───── Records to use
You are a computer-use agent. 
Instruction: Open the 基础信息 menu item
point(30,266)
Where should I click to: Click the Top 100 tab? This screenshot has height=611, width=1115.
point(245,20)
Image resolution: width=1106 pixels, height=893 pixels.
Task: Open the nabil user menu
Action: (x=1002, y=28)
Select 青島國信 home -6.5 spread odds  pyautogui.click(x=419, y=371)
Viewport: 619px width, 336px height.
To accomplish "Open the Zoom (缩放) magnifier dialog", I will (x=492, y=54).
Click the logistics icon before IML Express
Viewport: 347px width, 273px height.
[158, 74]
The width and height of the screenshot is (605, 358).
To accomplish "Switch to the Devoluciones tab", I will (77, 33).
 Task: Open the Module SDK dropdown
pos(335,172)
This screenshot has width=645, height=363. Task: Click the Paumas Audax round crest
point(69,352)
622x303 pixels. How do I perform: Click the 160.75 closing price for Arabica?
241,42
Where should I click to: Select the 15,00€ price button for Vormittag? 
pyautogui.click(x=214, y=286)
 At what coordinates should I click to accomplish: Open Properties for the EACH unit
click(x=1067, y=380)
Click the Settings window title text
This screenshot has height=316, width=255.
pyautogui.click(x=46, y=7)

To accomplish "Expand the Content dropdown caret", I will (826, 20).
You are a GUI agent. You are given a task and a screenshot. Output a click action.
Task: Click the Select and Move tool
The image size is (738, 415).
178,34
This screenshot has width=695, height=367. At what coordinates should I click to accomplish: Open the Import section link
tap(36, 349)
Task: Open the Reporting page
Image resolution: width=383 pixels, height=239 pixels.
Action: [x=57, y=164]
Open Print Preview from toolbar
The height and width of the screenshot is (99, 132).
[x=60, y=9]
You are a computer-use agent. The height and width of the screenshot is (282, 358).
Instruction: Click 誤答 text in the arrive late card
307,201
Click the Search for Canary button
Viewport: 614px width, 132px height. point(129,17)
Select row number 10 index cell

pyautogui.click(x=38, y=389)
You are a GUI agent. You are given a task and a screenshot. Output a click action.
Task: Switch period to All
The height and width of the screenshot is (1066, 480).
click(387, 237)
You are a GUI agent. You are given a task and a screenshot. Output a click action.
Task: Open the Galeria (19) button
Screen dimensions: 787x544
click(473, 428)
──────────
Write out exactly the lines of the entries above that run from the line containing "This screenshot has height=316, width=255." through the last line, including both.

● Solution for this problem:
This screenshot has height=316, width=255.
pyautogui.click(x=46, y=7)

To accomplish "Expand the Content dropdown caret", I will (826, 20).
You are a GUI agent. You are given a task and a screenshot. Output a click action.
Task: Click the Select and Move tool
The image size is (738, 415).
178,34
This screenshot has width=695, height=367. At what coordinates should I click to accomplish: Open the Import section link
tap(36, 349)
Task: Open the Reporting page
Image resolution: width=383 pixels, height=239 pixels.
Action: [x=57, y=164]
Open Print Preview from toolbar
The height and width of the screenshot is (99, 132).
[x=60, y=9]
You are a computer-use agent. The height and width of the screenshot is (282, 358).
Instruction: Click 誤答 text in the arrive late card
307,201
Click the Search for Canary button
Viewport: 614px width, 132px height. point(129,17)
Select row number 10 index cell

pyautogui.click(x=38, y=389)
You are a GUI agent. You are given a task and a screenshot. Output a click action.
Task: Switch period to All
The height and width of the screenshot is (1066, 480).
click(387, 237)
You are a GUI agent. You are given a task and a screenshot. Output a click action.
Task: Open the Galeria (19) button
Screen dimensions: 787x544
click(473, 428)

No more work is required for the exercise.